Exercise requirements
Nothing but the lines from the one containing "This screenshot has width=1161, height=610." through the last line of the data below should be returned, each copied exactly.
★ ★ ★
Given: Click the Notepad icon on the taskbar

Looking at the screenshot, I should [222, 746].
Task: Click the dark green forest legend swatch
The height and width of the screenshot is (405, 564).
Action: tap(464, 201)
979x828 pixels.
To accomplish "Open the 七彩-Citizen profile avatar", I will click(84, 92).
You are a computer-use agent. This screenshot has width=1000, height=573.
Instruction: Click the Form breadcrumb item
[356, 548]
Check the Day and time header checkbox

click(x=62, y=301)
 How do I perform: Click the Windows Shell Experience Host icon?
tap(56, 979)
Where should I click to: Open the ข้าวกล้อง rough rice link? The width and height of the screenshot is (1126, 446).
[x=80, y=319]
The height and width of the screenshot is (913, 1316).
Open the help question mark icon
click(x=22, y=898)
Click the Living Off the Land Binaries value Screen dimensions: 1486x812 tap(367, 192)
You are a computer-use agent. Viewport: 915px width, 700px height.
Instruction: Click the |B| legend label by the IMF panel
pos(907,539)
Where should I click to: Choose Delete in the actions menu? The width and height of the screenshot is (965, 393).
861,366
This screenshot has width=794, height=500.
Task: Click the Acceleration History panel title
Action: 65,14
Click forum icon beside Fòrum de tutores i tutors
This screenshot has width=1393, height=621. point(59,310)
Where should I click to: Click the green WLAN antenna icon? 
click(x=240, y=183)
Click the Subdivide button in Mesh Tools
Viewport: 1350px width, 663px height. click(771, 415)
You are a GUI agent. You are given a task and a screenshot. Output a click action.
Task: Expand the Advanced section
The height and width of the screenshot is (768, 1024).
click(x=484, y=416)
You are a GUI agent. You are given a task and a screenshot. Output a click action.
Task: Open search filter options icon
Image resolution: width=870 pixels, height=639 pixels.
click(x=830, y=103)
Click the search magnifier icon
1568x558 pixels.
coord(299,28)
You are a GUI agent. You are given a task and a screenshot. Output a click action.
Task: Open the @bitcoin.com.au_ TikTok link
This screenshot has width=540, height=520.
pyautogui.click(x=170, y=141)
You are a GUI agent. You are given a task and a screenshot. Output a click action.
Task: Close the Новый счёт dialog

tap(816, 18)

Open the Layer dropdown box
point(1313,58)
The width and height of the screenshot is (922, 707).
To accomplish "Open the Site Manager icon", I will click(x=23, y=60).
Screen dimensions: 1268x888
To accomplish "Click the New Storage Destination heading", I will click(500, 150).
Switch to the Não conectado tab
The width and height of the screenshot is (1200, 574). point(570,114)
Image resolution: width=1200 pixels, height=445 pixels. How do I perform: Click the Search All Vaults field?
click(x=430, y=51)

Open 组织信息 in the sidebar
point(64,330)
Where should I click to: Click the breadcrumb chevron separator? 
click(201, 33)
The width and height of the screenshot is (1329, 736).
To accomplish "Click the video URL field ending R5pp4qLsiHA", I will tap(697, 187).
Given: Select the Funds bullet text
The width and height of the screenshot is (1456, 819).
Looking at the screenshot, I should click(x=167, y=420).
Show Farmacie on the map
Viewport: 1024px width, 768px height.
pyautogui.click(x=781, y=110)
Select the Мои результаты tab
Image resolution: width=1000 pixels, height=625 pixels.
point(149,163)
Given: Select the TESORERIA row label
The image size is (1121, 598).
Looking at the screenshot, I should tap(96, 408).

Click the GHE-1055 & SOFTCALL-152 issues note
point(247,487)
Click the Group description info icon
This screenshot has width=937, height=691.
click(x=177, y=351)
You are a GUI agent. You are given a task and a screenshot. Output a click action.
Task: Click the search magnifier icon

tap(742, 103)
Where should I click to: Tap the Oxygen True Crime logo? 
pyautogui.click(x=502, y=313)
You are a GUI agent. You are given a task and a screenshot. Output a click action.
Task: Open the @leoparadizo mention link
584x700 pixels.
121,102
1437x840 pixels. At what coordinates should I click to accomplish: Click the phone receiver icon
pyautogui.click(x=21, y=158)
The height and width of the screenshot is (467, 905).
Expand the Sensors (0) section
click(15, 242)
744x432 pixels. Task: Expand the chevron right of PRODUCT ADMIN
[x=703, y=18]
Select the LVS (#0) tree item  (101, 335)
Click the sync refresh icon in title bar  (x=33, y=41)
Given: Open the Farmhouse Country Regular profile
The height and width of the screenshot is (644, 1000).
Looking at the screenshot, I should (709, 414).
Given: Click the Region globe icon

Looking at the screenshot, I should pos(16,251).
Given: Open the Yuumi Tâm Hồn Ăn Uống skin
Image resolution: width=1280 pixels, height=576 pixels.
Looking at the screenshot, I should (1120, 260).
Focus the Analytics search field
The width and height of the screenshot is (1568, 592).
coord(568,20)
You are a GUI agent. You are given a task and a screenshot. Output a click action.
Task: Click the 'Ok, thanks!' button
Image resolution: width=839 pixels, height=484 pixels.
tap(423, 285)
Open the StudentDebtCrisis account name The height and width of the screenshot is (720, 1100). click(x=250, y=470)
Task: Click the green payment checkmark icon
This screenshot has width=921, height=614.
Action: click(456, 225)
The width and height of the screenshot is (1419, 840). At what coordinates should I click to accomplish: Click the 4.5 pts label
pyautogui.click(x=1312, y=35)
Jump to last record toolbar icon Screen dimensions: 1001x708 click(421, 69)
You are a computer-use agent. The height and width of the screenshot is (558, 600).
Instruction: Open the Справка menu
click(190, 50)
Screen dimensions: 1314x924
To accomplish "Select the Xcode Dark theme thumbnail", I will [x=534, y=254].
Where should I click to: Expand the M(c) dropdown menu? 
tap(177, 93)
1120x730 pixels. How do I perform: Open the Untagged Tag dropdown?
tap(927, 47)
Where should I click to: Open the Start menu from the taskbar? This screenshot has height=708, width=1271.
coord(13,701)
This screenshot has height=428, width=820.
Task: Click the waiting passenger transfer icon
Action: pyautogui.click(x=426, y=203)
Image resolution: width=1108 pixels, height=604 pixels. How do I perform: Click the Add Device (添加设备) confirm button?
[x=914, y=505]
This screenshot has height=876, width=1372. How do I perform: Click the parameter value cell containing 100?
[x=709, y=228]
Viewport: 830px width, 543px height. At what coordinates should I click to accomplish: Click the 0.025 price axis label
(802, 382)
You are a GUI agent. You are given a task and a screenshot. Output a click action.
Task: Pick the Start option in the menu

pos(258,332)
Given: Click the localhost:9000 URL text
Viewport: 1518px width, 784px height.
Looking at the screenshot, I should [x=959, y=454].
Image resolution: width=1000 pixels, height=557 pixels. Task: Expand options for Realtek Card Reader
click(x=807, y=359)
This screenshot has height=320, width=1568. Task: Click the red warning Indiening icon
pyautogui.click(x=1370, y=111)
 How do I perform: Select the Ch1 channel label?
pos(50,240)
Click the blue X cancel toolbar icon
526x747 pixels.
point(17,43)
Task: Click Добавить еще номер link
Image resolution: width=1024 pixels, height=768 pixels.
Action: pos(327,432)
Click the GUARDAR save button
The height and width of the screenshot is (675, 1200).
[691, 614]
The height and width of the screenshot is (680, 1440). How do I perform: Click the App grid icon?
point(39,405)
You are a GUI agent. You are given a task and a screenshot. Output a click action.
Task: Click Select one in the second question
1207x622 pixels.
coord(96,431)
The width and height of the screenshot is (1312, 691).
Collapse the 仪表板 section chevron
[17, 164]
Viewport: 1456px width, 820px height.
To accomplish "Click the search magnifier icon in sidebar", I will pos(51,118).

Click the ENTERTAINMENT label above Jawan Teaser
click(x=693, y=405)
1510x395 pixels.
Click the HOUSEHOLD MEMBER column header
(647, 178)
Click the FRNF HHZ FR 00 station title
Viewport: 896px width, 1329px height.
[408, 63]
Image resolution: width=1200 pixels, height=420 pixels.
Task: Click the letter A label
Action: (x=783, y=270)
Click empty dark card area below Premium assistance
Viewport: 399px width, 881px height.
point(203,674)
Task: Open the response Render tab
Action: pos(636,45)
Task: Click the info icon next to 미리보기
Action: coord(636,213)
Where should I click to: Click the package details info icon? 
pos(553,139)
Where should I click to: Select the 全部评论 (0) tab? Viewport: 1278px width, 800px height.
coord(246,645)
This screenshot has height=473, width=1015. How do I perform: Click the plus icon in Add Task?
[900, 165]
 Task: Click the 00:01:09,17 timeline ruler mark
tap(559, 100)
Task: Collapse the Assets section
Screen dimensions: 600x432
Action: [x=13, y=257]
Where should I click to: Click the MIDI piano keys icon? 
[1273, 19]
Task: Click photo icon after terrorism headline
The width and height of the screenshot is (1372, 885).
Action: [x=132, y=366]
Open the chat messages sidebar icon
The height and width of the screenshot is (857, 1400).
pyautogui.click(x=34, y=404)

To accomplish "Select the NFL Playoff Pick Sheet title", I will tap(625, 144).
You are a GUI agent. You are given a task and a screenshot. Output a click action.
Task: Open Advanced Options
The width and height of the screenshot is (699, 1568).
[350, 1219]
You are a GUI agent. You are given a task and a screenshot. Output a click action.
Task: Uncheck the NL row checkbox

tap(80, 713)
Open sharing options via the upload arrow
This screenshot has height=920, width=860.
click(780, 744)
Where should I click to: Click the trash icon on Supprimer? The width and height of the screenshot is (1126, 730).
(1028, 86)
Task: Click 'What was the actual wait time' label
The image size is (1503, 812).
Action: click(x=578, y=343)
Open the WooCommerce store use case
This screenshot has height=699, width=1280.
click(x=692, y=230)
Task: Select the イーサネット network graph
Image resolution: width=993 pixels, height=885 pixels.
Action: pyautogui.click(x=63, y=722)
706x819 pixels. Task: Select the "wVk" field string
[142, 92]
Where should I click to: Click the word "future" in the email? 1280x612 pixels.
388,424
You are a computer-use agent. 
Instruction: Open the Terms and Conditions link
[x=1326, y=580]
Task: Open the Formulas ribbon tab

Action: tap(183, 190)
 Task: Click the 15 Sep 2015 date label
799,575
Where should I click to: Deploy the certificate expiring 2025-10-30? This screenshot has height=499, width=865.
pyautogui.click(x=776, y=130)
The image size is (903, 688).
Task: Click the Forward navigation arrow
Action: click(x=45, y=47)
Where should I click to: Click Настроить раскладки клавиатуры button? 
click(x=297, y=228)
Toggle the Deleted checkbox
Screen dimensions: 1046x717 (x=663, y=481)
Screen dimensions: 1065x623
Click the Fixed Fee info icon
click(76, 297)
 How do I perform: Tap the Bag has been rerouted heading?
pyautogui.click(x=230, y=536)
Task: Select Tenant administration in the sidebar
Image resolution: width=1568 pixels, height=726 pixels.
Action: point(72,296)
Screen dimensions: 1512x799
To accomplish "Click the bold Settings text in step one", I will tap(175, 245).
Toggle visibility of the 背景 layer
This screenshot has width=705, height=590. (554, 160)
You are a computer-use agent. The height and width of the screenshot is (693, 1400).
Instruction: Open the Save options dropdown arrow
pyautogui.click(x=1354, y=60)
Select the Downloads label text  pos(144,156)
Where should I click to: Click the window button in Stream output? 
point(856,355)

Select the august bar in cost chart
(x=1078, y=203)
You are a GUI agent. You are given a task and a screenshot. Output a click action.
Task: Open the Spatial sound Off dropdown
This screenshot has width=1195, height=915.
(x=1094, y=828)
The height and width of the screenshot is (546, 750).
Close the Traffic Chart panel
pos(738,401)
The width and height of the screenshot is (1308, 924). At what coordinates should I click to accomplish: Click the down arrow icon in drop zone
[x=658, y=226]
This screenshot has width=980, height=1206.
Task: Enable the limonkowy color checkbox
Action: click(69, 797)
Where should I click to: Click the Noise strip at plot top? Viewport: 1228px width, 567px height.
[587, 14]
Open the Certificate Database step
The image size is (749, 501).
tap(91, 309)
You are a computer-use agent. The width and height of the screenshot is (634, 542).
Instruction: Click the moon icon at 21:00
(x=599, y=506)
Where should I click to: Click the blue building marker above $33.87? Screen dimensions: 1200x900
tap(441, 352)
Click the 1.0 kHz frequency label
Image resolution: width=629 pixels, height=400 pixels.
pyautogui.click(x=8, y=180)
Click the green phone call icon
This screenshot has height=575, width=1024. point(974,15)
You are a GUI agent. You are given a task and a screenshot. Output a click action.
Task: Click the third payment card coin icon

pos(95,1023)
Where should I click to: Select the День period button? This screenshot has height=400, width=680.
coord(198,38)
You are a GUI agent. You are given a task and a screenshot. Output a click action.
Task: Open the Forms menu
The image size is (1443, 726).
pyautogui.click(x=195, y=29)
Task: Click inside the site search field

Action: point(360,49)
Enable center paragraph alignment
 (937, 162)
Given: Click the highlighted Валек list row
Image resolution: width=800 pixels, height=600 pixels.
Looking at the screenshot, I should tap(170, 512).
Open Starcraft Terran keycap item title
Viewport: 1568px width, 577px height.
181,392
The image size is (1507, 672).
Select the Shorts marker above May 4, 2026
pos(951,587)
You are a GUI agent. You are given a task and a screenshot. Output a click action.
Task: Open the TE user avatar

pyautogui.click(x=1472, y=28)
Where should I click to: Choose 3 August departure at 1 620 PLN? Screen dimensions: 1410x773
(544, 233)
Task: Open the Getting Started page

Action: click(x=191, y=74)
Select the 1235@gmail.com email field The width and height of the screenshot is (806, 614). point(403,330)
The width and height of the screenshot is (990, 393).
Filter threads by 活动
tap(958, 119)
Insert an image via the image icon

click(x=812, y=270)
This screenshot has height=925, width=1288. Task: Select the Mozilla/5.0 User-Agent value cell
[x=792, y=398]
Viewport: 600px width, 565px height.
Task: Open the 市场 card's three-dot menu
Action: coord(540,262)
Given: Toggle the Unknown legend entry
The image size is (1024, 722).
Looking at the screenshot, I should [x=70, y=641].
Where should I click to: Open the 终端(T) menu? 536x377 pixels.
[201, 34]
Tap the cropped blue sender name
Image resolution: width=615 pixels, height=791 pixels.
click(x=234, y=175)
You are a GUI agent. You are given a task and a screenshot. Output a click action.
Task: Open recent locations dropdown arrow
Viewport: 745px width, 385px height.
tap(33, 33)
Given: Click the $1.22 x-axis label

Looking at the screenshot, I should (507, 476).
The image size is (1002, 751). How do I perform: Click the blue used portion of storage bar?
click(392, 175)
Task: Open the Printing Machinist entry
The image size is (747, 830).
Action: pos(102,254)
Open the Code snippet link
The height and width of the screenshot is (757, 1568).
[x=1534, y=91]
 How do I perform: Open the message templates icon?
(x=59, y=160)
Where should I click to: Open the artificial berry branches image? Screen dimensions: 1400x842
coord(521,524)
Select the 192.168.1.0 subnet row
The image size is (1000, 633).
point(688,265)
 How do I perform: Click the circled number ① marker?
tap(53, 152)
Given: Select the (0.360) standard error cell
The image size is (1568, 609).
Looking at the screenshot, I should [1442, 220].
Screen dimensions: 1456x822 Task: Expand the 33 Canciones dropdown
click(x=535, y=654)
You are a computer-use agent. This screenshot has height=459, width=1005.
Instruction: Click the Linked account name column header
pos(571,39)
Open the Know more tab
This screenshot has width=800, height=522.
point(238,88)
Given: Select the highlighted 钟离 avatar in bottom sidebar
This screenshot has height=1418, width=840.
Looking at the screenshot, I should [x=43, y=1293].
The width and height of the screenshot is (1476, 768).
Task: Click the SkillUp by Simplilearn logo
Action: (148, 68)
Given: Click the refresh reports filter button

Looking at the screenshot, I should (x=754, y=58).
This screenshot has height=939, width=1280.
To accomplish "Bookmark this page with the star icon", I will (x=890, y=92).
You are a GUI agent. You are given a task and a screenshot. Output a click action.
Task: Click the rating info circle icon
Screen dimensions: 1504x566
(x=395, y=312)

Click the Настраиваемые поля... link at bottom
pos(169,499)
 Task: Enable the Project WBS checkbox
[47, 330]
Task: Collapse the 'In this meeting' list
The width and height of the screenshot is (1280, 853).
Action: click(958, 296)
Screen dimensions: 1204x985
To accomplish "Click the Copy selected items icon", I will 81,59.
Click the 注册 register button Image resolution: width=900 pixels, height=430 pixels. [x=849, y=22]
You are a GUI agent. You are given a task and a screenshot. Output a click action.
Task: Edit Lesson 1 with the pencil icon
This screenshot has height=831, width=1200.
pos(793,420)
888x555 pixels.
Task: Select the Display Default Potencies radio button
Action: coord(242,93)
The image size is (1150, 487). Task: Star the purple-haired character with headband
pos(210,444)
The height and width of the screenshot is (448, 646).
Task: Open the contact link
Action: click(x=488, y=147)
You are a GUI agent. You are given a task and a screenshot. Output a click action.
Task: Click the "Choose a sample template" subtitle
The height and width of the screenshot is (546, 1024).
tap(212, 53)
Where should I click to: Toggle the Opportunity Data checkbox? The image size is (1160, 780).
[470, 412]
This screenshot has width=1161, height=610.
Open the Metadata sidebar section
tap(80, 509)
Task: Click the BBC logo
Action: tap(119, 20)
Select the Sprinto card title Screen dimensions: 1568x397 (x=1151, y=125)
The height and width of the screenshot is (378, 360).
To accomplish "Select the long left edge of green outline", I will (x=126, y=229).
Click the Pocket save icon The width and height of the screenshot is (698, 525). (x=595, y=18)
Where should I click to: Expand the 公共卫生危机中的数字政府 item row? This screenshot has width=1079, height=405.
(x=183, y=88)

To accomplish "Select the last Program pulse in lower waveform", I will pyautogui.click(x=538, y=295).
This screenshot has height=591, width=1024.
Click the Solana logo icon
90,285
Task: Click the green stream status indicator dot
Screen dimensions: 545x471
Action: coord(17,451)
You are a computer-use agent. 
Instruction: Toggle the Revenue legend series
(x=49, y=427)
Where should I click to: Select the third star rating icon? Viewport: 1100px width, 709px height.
★ ★ ★
Written response
This screenshot has width=1161, height=610.
Open the Metadata sidebar section
tap(80, 509)
Task: Click the BBC logo
Action: tap(119, 20)
Select the Sprinto card title Screen dimensions: 1568x397 (x=1151, y=125)
The height and width of the screenshot is (378, 360).
To accomplish "Select the long left edge of green outline", I will (x=126, y=229).
Click the Pocket save icon The width and height of the screenshot is (698, 525). (x=595, y=18)
Where should I click to: Expand the 公共卫生危机中的数字政府 item row? This screenshot has width=1079, height=405.
(x=183, y=88)

To accomplish "Select the last Program pulse in lower waveform", I will pyautogui.click(x=538, y=295).
This screenshot has height=591, width=1024.
Click the Solana logo icon
90,285
Task: Click the green stream status indicator dot
Screen dimensions: 545x471
Action: coord(17,451)
You are a computer-use agent. 
Instruction: Toggle the Revenue legend series
(x=49, y=427)
Where should I click to: Select the third star rating icon? Viewport: 1100px width, 709px height.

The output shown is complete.